Ad un certo punto inizia una decrescita, non felice, ma felicissima, tanto che porta al cosiddetto “lieto evento”. Sia maschio che femmina.

Decrescita che essa stessa decresce, altrimenti ritorneremmo in polline. Poetico, romantico destino, sarebbe molto pratico per qualunque cassa di previdenza sociale, ma in ogni caso non è ciò che avviene.

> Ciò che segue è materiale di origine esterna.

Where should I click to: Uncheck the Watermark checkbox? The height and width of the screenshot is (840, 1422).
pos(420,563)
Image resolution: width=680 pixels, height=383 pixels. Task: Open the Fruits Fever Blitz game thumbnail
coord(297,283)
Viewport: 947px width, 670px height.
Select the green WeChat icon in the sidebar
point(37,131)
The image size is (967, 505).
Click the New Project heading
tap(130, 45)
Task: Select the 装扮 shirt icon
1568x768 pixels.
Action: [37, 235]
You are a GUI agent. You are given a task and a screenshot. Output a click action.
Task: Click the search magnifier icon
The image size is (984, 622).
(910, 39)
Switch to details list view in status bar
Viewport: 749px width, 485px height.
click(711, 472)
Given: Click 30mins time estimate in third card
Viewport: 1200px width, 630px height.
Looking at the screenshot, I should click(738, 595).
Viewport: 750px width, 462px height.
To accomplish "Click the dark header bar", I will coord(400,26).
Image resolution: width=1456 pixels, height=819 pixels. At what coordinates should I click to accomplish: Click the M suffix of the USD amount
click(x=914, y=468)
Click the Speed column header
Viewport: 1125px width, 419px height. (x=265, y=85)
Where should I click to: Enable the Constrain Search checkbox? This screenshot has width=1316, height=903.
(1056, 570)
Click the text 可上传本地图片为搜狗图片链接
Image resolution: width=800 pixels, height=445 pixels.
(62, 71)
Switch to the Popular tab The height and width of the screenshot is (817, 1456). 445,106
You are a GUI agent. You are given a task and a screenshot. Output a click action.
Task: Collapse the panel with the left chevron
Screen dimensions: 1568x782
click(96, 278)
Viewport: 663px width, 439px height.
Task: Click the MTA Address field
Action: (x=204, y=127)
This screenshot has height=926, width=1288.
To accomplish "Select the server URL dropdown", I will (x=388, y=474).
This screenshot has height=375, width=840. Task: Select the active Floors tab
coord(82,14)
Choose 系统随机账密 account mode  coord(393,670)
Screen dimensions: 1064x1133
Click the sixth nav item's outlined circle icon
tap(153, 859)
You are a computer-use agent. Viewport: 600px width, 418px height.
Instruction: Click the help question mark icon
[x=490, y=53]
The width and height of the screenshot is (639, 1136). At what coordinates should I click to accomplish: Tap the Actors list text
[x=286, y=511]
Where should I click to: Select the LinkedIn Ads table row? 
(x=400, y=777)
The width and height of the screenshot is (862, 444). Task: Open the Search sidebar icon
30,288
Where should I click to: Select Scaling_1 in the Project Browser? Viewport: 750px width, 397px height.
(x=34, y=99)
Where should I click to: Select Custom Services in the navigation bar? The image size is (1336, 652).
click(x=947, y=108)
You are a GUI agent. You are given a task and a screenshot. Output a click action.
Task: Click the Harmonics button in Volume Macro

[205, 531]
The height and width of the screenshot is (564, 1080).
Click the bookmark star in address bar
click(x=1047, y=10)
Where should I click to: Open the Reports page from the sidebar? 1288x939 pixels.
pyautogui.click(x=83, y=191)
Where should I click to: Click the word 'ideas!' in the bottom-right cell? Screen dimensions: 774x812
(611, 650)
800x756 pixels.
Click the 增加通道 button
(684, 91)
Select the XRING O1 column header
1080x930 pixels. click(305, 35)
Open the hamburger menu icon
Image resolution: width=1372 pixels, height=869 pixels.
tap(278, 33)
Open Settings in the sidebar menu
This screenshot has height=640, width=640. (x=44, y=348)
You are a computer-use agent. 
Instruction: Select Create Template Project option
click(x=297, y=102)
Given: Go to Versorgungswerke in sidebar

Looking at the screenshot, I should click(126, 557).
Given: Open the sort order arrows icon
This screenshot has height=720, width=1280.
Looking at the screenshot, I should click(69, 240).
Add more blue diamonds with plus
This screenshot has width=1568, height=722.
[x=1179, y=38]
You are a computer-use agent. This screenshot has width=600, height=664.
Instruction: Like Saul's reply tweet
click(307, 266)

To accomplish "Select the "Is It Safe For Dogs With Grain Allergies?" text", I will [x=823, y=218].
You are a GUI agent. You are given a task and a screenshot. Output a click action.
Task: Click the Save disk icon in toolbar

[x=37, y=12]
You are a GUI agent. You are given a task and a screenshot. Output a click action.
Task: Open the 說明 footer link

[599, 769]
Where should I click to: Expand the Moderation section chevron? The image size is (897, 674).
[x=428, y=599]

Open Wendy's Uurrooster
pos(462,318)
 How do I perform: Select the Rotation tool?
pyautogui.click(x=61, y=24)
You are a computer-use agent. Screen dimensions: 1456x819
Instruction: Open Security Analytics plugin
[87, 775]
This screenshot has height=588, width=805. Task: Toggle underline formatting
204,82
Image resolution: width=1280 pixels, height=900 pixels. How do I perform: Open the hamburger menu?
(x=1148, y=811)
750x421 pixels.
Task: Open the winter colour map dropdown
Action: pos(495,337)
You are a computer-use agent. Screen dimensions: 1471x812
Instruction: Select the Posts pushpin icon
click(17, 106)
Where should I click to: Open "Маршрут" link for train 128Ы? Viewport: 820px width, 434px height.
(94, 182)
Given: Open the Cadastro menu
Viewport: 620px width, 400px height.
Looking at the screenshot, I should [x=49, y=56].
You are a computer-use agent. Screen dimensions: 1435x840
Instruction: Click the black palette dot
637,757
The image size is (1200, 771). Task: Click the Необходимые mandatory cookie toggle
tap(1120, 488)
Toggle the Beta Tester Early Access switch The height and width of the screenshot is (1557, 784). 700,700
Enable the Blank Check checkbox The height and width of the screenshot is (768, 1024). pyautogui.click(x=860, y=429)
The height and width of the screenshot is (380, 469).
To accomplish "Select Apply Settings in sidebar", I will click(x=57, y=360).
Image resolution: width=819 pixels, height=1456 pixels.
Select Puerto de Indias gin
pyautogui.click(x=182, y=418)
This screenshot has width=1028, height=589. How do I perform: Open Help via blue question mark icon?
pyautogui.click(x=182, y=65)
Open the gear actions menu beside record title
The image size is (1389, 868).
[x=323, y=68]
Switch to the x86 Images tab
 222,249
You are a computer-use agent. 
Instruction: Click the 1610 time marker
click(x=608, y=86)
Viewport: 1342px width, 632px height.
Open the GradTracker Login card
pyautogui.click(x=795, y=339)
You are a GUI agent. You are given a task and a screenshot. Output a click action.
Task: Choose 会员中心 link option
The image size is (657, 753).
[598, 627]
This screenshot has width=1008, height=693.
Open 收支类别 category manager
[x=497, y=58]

Tutto, nell’universo conosciuto utilizza crescite esponenziali, che permettono di ottenere cose in tempi ragionevoli,  e non solo biblici e geologici, ma tutto ha bisogno della decrescita, per non invadere o impedire ad altre cose che è necessario, buono e giusto che esistano.

Di fatto, qualsiasi cosa prima o poi è destinata a scomparire.

E la decrescita è uno dei mezzi che serve alla sua scomparsa.

Ma in molti associano la decrescita alla morte.

Stranamente faticano ad associare alla morte la crescita, sebbene i tumori dimostrino che questo tipo d’associazione funziona benissimo.
 
Crescite e decrescite si alternano per creare curve, dette sigmoidi, delle quali quella chiamata “logistica” riassume con sublime bellezza l’andamento della vita d’innumerevoli creature.Le derivate della curva logistica sono poi come Tre Grazie
che insieme cantano la struggente, meravigliosa caducità dell’esistenza.

Un Sandro Botticelli ne sarebbe rimasto estasiato.

Ecco allora che proporrei di chiamare la Decrescita “felice” con un altro aggettivo:

                                                      Divertente

La decrescita divertente.

Sarebbe piaciuta ad un Lorenzo il Magnifico, principe del Rinascimento.

Post scriptum: qual è l’esatto inverso di divertente? noioso, antipatico......
Invece l’inverso di felice è presto fatto, infelice.

E infatti i denigratori della “Decrescita felice” ne hanno subito approfittato.